There are also indications potassium in some way aids plant usage of mineral nitrogen, another essential nutrient promoting grain crop vigour and yields.

But potassium is easily leached from sandy soils, particularly in higher rainfall areas, and is also lost from the soil via migration into crops later harvested, so regular replenishing is recommended.

A sign of potassium deficiency is lighter green or yellow striping on old leaves, but it is often mistaken for something else.

For the field trials on his farm Mr Syme has chosen a high-yielding paddock - hence the 40 units of potassium for the Waddi Farm trial when other farms are getting between 25 and 10 units for poorer ground - that as far as soil types go is representative of his whole farm.

"It's got every soil type we've got on the farm in this paddock so it's going from red clay to white sand all within the same paddock," he said.

Previous soil tests have shown varying rates of ground available potassium across the paddock, ranging from 11 parts per million right through to 500-600ppm.

In a normal season, Mr Syme said, he would apply potassium as MoP - because of the $350t price difference with SoP - in a blend at seeding time with a compound fertiliser.

"Normally we put MoP below the seed and just a little bit with the seed," he said.

"But we're finding we need more and more potash of some description each year."

With the SoP versus MoP trial, Mr Syme said he will split most of the applications into pre-sowing and at sowing.

"We will be spreading some pre-sowing and then we'll put some - about 30pc - in with the seed and 70pc below the seed at seeding time," he said.

"We'll also do a couple of runs with all of the MoP in with the seed and all of the SoP in with seed.

"We won't band down any fertiliser, we'll put it all with the seed to see if there's any difference on those runs."

Mr Syme said the paddock would be sown with either Trojan or Scope wheat into lupin stubble with alternate plots of SoP and MoP applications across the entire paddock and for its full length of about a kilometre.

"We're controlled traffic, so it's 36-metre wide alternate slots all the way across the paddock," he said.

"We'll rip skip all the way across the paddock with the MoP and then we'll clean out and fill up with SoP and come back and do the in-between runs.

"It's all about keeping it simple because all we're comparing is MoP with SoP.

"At harvest, we'll just harvest the paddock as normal and then they've (WANTFA and UWA) got a program that can pick out the alternate runs."
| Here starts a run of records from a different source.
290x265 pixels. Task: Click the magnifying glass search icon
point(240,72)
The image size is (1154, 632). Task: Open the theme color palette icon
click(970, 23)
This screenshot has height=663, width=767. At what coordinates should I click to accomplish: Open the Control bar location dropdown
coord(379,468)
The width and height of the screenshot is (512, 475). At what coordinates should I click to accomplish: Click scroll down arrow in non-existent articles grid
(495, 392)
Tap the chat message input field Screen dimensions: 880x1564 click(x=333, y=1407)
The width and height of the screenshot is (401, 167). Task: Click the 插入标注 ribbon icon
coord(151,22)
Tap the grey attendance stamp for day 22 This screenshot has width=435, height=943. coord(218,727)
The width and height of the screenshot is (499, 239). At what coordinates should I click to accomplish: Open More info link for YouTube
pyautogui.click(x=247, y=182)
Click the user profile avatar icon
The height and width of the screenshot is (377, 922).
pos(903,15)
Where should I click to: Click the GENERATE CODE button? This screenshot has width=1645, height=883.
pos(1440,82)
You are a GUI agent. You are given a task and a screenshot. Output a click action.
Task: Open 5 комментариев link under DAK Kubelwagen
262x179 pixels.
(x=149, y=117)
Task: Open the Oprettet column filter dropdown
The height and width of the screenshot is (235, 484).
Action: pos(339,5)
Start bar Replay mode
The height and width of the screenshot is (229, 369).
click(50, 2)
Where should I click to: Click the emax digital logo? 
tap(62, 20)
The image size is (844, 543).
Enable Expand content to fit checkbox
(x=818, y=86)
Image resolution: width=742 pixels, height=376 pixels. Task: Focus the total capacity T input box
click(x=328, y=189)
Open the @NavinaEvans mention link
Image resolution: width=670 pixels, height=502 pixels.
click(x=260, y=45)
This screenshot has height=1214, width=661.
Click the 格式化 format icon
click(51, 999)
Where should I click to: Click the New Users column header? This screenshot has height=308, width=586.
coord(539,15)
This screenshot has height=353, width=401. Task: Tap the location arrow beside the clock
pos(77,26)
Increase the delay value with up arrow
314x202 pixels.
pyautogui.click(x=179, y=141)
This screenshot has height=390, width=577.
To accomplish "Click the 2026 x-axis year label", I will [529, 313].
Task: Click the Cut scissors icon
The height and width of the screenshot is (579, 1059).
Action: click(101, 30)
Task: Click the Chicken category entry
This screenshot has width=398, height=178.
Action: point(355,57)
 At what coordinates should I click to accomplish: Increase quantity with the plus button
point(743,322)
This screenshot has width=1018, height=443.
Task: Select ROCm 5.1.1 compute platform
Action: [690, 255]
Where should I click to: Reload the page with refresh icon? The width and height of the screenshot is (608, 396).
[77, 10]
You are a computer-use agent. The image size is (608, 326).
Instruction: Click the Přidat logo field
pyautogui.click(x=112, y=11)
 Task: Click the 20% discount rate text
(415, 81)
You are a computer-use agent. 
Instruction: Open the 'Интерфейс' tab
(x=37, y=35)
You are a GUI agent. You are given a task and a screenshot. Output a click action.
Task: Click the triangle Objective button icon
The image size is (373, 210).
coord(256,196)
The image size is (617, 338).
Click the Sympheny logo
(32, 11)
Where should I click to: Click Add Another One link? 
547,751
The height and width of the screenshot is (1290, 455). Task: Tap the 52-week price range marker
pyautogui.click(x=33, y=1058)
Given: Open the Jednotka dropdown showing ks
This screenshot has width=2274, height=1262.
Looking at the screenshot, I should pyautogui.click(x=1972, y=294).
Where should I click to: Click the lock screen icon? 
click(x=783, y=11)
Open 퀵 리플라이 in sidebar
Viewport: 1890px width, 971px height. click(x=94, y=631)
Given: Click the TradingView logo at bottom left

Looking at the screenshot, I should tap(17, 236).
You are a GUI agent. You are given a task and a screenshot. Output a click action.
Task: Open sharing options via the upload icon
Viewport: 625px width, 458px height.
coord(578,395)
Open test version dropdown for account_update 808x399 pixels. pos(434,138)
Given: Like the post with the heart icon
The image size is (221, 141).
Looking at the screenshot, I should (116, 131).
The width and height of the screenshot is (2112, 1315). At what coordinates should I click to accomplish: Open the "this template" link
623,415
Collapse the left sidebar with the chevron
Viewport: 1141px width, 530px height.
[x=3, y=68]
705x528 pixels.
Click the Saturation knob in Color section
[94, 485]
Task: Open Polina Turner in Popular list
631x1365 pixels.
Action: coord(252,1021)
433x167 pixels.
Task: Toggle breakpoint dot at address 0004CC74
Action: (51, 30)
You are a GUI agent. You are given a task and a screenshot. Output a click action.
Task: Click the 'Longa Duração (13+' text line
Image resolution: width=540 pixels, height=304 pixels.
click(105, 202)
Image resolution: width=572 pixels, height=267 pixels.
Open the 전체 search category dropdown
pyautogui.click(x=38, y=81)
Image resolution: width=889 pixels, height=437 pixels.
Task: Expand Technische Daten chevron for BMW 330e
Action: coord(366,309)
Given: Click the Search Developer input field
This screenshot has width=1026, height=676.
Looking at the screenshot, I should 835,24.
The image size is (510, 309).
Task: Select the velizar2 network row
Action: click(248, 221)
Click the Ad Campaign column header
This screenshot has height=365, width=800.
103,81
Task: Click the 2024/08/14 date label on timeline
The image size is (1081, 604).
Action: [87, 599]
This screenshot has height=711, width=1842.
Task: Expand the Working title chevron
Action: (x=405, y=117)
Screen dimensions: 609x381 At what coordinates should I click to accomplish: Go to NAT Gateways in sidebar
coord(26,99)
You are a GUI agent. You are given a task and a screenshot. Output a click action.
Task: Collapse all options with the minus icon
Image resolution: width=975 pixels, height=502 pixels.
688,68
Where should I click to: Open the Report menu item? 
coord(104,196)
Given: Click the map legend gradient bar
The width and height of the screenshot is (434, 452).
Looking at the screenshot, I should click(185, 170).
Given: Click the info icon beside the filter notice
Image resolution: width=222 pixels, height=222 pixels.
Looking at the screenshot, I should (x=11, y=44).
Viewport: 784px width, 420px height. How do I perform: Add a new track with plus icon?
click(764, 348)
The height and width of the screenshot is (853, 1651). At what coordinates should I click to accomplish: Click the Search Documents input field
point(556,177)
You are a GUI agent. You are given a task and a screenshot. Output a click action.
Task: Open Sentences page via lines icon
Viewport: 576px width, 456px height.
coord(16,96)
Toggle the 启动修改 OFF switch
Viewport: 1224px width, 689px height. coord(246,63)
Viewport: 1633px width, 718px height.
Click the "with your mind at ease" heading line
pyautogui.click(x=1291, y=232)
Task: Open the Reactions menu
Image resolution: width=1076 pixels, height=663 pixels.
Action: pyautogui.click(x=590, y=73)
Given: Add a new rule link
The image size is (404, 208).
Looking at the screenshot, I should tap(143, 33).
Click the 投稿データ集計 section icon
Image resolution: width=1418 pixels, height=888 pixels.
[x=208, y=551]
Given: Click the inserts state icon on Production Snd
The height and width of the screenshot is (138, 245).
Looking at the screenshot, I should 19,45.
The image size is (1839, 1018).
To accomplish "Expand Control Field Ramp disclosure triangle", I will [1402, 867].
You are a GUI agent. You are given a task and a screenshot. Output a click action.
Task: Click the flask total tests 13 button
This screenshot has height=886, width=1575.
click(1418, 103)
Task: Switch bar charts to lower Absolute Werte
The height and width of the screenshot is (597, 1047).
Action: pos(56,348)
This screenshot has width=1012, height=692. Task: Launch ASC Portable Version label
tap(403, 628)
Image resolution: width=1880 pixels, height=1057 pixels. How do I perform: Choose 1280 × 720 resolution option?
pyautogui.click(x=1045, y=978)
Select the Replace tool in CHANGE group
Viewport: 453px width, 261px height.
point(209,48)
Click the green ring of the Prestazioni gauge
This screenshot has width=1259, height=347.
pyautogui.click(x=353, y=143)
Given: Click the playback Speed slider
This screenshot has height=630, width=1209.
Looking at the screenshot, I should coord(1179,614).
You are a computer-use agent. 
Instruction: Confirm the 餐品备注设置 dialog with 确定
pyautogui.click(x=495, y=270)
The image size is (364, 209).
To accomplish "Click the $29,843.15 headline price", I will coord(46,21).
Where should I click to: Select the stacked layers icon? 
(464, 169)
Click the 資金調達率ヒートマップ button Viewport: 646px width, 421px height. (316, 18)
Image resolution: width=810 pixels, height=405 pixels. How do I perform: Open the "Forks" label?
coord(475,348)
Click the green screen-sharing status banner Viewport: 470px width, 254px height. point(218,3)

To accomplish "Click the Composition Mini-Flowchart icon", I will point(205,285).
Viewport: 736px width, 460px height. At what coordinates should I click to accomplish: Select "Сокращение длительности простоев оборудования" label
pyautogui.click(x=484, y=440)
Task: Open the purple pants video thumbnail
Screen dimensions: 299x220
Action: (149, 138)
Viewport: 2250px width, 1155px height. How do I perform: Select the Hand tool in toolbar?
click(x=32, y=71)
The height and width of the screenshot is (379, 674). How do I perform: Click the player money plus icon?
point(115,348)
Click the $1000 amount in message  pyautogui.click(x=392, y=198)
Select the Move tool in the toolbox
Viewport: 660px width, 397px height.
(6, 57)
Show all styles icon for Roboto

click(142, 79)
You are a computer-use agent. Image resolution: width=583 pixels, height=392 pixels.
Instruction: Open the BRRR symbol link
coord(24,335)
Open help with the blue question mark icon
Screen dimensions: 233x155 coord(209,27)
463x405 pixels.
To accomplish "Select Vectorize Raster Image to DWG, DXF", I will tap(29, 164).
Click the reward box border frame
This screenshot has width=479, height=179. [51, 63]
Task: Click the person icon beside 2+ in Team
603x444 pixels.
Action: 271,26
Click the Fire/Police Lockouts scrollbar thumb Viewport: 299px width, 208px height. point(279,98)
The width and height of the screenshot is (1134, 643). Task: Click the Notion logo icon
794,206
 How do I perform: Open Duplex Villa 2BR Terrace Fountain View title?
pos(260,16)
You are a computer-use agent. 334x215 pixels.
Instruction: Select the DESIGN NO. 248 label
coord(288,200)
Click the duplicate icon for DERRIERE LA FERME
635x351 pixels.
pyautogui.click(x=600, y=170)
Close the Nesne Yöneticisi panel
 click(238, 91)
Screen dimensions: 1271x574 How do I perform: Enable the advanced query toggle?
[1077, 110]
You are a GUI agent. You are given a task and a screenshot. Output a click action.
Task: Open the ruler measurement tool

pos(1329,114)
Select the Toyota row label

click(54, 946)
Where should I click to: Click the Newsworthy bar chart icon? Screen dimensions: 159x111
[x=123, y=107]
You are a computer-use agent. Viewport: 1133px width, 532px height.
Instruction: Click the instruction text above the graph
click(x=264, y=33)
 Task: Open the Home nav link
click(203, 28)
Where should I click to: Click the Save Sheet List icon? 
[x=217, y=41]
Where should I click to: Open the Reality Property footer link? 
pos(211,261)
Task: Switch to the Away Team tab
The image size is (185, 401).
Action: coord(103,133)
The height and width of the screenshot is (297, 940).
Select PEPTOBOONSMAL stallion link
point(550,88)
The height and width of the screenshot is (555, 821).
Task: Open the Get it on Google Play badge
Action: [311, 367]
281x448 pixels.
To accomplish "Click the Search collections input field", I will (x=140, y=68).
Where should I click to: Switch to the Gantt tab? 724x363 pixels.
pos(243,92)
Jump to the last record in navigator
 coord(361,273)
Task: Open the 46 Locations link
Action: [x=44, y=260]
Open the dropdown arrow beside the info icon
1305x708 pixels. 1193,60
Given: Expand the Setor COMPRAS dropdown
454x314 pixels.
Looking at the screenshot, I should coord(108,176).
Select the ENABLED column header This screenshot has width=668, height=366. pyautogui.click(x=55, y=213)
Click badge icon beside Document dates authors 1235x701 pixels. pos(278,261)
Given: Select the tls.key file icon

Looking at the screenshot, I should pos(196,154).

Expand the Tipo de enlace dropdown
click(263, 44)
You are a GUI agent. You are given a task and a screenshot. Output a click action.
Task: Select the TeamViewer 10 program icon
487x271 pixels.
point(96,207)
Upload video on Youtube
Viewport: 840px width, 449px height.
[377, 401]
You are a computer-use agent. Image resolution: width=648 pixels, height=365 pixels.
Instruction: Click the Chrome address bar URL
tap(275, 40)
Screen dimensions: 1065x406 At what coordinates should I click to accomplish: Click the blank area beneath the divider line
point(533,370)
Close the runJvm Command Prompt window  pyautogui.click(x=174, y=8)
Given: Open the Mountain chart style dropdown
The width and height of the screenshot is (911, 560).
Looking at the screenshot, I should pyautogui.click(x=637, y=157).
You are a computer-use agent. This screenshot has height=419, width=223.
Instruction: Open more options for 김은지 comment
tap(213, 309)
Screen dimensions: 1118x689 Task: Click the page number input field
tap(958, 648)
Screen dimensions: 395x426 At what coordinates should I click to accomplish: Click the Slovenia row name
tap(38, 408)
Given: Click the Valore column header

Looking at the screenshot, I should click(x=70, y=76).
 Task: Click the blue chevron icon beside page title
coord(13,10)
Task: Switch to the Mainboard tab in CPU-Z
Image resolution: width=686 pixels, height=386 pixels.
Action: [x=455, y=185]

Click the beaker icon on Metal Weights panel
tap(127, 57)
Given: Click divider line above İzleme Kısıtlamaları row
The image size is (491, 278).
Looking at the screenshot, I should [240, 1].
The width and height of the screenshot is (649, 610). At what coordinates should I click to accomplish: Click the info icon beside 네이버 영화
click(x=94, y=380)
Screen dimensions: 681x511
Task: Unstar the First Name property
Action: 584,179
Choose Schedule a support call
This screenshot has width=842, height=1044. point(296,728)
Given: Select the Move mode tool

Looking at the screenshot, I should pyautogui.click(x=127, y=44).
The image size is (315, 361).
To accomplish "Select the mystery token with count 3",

Mr Syme said from his perspective the field trial on his farm was all about identifying and then trying to eliminate the "next limiting factor" for crop yield.

"I know what these paddocks have yielded and I know what they are yielding now," he said.

Yields on Waddi Farm are above average and with his considered and science-based approach Mr Syme has not necessarily followed what other farmers in the district have done.

"Others are putting a heap of nitrogen on but nitrogen is not a (yield) limiting factor," he said.

"You can't put a heap of nitrogen on without potassium, they work hand in hand in every soil type," he said.

"The potassium is helping the nitrogen we're finding, so we are lifting both.

"Also, if your pH is good, everything else seems to work better.

"Being controlled traffic has got rid of the (soil) compaction, so our crop roots can access more available moisture, so we're trying to find what's the next limiting factor.

"Moisture falls out of the sky, there's nothing you can do about it but use it to your absolute benefit.

"So we've got that, we've got our pHs right, we've got our pHs right at depth so there's no reason why the roots can't go down.

"We're keeping weeds out of the paddock, so it's all about identifying what's the next thing that limits growth of the crop?"